(Collected data)
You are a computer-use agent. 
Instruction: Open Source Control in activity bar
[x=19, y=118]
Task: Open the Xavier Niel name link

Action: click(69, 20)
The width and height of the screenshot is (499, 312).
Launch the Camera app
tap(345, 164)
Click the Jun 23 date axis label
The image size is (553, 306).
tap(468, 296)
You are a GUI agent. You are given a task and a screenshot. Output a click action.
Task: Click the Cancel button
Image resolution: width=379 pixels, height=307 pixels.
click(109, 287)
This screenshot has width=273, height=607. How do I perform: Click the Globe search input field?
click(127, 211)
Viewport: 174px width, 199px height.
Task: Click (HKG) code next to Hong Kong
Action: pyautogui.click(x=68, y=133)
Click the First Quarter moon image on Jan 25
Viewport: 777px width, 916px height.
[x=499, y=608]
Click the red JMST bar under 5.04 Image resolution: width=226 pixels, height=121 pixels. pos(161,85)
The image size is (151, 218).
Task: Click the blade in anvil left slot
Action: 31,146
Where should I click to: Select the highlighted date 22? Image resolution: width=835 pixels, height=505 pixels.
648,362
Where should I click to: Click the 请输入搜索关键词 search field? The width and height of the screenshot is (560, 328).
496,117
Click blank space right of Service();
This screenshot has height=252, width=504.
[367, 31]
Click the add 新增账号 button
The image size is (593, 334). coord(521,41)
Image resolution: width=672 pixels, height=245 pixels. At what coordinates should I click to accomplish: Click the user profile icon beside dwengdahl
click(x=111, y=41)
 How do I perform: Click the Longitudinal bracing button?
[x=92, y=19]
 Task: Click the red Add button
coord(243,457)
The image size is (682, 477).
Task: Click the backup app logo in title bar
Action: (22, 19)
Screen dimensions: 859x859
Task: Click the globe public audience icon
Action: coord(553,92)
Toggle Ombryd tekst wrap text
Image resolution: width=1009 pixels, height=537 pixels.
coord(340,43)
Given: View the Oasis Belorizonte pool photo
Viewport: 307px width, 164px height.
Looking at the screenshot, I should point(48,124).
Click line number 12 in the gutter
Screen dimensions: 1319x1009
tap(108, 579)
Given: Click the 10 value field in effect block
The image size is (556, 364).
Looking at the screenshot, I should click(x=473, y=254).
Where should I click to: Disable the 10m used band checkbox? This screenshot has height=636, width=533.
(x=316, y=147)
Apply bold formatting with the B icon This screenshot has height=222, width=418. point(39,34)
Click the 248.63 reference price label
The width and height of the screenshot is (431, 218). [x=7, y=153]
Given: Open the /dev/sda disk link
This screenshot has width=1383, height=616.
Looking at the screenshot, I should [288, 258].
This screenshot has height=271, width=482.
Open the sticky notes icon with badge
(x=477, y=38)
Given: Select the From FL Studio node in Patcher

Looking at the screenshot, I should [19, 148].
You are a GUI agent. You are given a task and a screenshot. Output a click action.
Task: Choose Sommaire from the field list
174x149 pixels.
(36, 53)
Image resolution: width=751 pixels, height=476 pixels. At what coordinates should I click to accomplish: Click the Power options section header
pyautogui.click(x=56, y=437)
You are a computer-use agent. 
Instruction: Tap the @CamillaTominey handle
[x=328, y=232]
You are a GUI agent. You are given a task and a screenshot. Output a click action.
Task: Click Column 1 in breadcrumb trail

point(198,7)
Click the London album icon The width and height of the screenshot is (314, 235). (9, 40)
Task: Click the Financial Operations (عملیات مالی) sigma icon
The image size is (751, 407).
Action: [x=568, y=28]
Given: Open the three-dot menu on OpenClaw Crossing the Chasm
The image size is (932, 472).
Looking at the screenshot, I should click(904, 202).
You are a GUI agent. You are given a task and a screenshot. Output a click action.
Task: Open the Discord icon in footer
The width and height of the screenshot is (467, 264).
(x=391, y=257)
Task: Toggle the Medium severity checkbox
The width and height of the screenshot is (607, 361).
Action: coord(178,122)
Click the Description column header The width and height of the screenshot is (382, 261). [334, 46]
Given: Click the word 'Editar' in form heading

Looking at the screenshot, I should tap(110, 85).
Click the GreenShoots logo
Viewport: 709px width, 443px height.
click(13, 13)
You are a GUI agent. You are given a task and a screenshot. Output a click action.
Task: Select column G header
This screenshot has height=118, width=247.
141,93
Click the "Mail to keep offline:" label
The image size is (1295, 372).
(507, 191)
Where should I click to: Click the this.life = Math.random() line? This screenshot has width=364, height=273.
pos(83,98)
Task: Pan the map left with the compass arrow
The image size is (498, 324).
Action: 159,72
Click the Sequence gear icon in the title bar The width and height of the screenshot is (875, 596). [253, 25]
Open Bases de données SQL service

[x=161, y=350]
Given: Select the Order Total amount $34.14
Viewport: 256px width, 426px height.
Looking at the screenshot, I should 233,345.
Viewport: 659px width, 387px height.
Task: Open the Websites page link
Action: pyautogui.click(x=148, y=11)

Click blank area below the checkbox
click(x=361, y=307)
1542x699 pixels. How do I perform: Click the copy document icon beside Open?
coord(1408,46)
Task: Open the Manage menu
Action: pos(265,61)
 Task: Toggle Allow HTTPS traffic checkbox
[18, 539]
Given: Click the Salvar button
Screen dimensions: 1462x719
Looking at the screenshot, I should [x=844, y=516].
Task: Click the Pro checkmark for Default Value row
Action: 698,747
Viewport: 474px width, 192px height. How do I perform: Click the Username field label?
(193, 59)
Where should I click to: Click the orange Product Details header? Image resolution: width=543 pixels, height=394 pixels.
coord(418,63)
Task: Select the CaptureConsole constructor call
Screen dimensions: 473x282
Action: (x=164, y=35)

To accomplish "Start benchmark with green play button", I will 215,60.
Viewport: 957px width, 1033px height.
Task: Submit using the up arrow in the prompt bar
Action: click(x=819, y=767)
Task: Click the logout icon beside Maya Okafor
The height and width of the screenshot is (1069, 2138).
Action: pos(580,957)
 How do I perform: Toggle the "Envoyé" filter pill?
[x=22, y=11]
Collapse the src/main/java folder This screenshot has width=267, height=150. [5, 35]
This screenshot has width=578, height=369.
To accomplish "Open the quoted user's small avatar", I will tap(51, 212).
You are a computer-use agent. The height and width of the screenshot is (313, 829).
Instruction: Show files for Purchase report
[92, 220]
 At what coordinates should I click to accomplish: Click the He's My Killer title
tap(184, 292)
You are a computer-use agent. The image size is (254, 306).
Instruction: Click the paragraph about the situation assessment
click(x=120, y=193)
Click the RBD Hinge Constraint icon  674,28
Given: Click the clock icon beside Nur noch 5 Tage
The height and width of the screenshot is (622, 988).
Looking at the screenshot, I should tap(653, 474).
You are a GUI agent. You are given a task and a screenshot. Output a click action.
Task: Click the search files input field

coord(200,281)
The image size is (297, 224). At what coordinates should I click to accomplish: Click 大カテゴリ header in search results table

● **Exercise aim**
Within the records above, how many lines include the word "computer"? State the number by itself.

● **Response area**
4